BEGIN Supplied data

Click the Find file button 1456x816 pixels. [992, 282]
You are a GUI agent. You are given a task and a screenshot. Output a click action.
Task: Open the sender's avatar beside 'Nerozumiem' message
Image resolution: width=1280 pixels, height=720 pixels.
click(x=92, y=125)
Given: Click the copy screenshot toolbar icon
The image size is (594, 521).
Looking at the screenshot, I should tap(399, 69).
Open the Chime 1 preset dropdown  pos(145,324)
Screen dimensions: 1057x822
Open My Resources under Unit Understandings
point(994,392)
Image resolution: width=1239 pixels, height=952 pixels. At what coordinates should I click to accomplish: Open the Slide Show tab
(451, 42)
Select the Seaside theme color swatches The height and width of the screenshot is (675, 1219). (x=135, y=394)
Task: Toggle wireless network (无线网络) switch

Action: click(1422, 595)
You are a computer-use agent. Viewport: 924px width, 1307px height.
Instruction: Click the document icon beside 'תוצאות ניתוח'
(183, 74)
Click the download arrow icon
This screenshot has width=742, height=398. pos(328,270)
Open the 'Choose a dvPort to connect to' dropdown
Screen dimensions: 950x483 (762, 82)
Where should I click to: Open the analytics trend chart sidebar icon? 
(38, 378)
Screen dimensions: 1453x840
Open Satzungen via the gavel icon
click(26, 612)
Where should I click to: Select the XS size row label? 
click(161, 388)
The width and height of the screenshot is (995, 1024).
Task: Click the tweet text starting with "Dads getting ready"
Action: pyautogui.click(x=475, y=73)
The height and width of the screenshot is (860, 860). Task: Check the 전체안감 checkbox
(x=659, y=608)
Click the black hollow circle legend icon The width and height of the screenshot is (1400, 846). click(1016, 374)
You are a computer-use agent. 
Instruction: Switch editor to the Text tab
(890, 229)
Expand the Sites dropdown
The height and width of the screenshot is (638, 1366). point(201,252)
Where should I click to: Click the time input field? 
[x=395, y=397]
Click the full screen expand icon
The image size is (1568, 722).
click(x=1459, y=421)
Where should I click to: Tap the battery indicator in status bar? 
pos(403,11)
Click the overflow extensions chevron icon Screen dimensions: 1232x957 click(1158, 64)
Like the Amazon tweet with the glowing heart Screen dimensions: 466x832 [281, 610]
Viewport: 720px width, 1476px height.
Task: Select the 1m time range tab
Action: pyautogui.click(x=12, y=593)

END Supplied data

What is required: Reproduce, character for character, the rows from the very first line down to and including the line holding "click(x=92, y=125)".

Expected answer:
Click the Find file button 1456x816 pixels. [992, 282]
You are a GUI agent. You are given a task and a screenshot. Output a click action.
Task: Open the sender's avatar beside 'Nerozumiem' message
Image resolution: width=1280 pixels, height=720 pixels.
click(x=92, y=125)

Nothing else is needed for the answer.